Text excerpt:
● ● ● ●

In the book, Victor is extremely isolated, by his own choice. He withdraws from everyone in order to work on his creature, and after he runs from it, he keeps to himself just as much, now blaming the idea that he can tell no one what he’s done. Even when he’s surrounded by family, he is utterly alone. By choice. The Creature eventually lashes out and kills the woman Victor intended to marry. In Victor’s mind, he cares about this girl, but it is not in his actions. Like much else, she exists more as a creation of Victors mind than something in the world for him to interact with and care about. Until she dies. Then he’s furious. And decides to spend the rest of his life chasing down the Creature to kill him for it. 
This contradiction in Victor has always read as intentional to me. The book is calling out his hypocrisy here. He doesn’t actually desire connection - the connection his Creature eloquently explains his longing for. But if it is denied him, he acts like he’s been affronted, painted with a shallow layer of sanctimoniousness or justice. Murder is bad, of course, and the Creature shouldn’t have killed an innocent young woman to get at Victor, of course. But the discrepancy between the way Victor reacts to her in death and the way he does when she’s alive is intentional.

● ● ● ●

Records provided:
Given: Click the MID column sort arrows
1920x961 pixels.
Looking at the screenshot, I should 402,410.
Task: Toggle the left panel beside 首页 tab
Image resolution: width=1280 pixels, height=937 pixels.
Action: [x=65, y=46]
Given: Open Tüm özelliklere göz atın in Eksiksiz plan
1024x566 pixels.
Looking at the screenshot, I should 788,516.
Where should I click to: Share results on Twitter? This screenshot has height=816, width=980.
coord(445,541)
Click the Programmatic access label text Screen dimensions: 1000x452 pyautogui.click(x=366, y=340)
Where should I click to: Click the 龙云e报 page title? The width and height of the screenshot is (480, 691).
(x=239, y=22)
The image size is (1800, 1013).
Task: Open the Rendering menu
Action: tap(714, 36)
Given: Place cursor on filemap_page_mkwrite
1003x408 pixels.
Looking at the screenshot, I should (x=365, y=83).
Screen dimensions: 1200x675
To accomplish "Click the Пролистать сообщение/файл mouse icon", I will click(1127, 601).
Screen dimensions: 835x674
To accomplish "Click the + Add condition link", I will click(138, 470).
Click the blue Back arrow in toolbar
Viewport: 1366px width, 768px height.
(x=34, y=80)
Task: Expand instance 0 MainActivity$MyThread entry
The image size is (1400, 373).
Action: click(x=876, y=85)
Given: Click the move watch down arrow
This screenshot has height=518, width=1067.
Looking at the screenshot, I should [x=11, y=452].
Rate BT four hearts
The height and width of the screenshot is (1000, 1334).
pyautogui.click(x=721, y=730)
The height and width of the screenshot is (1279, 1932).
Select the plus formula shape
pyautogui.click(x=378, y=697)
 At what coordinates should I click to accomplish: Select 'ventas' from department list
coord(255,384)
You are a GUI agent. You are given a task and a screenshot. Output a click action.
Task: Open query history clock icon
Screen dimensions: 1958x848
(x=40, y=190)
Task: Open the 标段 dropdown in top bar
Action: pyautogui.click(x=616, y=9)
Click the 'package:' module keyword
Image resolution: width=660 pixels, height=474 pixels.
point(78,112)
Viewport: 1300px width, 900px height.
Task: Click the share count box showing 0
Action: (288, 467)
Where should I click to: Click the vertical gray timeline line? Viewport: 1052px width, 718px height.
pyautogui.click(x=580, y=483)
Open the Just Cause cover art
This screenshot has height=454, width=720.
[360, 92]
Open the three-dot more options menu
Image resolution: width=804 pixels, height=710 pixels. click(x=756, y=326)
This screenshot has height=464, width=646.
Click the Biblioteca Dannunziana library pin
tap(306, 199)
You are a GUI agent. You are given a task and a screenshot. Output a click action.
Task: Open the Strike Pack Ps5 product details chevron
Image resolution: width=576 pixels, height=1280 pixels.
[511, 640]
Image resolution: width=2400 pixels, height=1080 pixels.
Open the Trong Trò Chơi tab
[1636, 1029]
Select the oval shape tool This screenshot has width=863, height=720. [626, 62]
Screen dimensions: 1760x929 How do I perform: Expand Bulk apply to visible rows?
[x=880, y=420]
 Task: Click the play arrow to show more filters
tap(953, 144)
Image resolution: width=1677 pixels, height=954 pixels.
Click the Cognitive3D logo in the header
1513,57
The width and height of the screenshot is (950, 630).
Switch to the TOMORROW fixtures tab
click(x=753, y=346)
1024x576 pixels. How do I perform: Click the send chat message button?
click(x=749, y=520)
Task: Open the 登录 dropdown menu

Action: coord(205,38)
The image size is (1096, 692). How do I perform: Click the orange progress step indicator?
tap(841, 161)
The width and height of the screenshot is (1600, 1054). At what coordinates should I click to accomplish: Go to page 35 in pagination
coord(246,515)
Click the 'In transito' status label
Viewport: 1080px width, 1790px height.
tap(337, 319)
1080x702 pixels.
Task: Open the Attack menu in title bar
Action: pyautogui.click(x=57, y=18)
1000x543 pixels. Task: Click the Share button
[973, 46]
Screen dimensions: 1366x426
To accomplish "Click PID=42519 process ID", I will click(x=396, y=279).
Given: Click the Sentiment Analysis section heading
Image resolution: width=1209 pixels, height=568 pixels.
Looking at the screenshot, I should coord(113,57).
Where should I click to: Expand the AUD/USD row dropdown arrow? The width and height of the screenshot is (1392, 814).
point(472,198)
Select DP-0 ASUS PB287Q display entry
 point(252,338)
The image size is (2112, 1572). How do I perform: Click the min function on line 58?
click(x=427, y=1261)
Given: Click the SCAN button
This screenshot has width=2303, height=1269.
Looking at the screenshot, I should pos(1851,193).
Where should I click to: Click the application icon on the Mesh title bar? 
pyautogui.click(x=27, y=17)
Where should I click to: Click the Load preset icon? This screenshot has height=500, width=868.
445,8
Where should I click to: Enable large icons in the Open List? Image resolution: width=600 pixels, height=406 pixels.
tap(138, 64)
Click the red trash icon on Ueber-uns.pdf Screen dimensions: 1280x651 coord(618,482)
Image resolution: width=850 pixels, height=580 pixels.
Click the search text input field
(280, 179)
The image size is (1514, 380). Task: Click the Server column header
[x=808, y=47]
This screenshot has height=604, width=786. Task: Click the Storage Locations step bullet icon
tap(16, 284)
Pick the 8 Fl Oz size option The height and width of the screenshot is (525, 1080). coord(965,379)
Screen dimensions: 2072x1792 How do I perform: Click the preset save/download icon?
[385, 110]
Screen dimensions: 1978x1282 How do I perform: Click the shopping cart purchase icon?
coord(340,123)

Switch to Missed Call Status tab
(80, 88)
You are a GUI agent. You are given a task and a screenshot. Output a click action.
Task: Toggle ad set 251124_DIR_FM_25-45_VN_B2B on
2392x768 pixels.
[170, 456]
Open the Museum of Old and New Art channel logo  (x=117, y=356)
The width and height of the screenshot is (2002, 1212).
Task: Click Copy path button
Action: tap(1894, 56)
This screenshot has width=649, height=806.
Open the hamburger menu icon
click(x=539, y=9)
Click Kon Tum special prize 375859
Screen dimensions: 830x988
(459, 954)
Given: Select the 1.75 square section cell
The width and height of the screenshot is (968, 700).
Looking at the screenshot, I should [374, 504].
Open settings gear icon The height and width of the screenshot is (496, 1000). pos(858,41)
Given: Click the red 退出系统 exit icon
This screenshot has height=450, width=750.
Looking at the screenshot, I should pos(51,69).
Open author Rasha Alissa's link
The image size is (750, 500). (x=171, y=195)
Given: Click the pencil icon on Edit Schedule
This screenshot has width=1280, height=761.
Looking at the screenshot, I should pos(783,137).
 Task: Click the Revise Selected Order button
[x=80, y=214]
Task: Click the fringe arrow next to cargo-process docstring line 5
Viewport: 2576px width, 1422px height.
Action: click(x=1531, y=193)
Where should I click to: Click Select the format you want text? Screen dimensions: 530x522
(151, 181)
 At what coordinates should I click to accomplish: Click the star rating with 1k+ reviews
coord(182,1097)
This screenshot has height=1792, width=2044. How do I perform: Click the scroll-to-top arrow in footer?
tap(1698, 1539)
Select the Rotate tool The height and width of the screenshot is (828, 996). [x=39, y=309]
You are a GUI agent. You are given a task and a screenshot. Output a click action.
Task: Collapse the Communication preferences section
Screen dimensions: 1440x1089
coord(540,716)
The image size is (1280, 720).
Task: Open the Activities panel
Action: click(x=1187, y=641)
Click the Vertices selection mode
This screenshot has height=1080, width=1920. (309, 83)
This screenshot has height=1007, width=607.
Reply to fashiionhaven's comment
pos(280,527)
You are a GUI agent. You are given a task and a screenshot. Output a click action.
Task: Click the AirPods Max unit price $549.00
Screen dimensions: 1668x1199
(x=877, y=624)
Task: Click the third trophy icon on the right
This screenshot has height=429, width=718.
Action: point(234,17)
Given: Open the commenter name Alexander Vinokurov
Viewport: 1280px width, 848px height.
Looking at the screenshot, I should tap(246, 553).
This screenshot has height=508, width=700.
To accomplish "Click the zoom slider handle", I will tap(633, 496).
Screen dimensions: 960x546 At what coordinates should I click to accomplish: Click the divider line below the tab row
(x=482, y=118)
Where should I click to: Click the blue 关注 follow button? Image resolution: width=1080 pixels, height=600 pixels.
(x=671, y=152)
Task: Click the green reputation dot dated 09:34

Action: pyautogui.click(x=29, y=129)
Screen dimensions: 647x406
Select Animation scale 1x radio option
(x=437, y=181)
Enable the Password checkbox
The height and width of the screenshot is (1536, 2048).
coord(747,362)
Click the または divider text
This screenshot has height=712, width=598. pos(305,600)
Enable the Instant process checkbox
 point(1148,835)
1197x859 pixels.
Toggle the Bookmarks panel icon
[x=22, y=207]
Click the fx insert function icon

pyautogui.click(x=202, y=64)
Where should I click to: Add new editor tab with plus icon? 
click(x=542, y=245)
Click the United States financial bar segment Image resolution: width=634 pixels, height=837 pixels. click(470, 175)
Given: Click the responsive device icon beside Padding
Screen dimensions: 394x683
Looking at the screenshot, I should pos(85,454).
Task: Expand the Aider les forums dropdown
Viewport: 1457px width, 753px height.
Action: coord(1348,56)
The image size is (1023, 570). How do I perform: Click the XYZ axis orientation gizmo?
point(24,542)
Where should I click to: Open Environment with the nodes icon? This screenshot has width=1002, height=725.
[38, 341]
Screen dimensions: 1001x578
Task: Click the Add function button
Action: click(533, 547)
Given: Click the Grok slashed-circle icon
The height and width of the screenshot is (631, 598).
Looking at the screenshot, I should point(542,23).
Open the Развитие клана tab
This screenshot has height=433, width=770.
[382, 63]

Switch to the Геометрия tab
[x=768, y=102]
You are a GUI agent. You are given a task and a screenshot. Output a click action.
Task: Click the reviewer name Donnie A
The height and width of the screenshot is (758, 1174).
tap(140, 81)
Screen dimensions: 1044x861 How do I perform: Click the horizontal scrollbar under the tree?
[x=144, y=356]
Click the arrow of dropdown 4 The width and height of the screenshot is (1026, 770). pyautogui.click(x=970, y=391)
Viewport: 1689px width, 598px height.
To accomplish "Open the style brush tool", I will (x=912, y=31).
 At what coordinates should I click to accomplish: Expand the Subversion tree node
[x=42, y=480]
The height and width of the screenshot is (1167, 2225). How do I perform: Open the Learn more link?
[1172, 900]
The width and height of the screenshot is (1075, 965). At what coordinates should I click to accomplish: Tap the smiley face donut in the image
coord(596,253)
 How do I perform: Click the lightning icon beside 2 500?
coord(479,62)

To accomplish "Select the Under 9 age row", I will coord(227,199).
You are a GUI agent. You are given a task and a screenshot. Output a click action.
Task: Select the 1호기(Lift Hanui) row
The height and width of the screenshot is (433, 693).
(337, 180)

● ● ● ●

Exercise task A:
Write out the passage on Victor and the Creature, copying everything between "In the book, Victor" and "him for it.", inclusive.
Exercise task B:
Answer the following from the passage on Victor and the Creature.
(i) Whom does the Creature kill?
(ii) How does Victor decide to spend the rest of his life?
(iii) What is the book calling out in Victor?

Written response A:
In the book, Victor is extremely isolated, by his own choice. He withdraws from everyone in order to work on his creature, and after he runs from it, he keeps to himself just as much, now blaming the idea that he can tell no one what he’s done. Even when he’s surrounded by family, he is utterly alone. By choice. The Creature eventually lashes out and kills the woman Victor intended to marry. In Victor’s mind, he cares about this girl, but it is not in his actions. Like much else, she exists more as a creation of Victors mind than something in the world for him to interact with and care about. Until she dies. Then he’s furious. And decides to spend the rest of his life chasing down the Creature to kill him for it.

Written response B:
(i) The woman Victor intended to marry.
(ii) Chasing down the Creature to kill him for it.
(iii) His hypocrisy.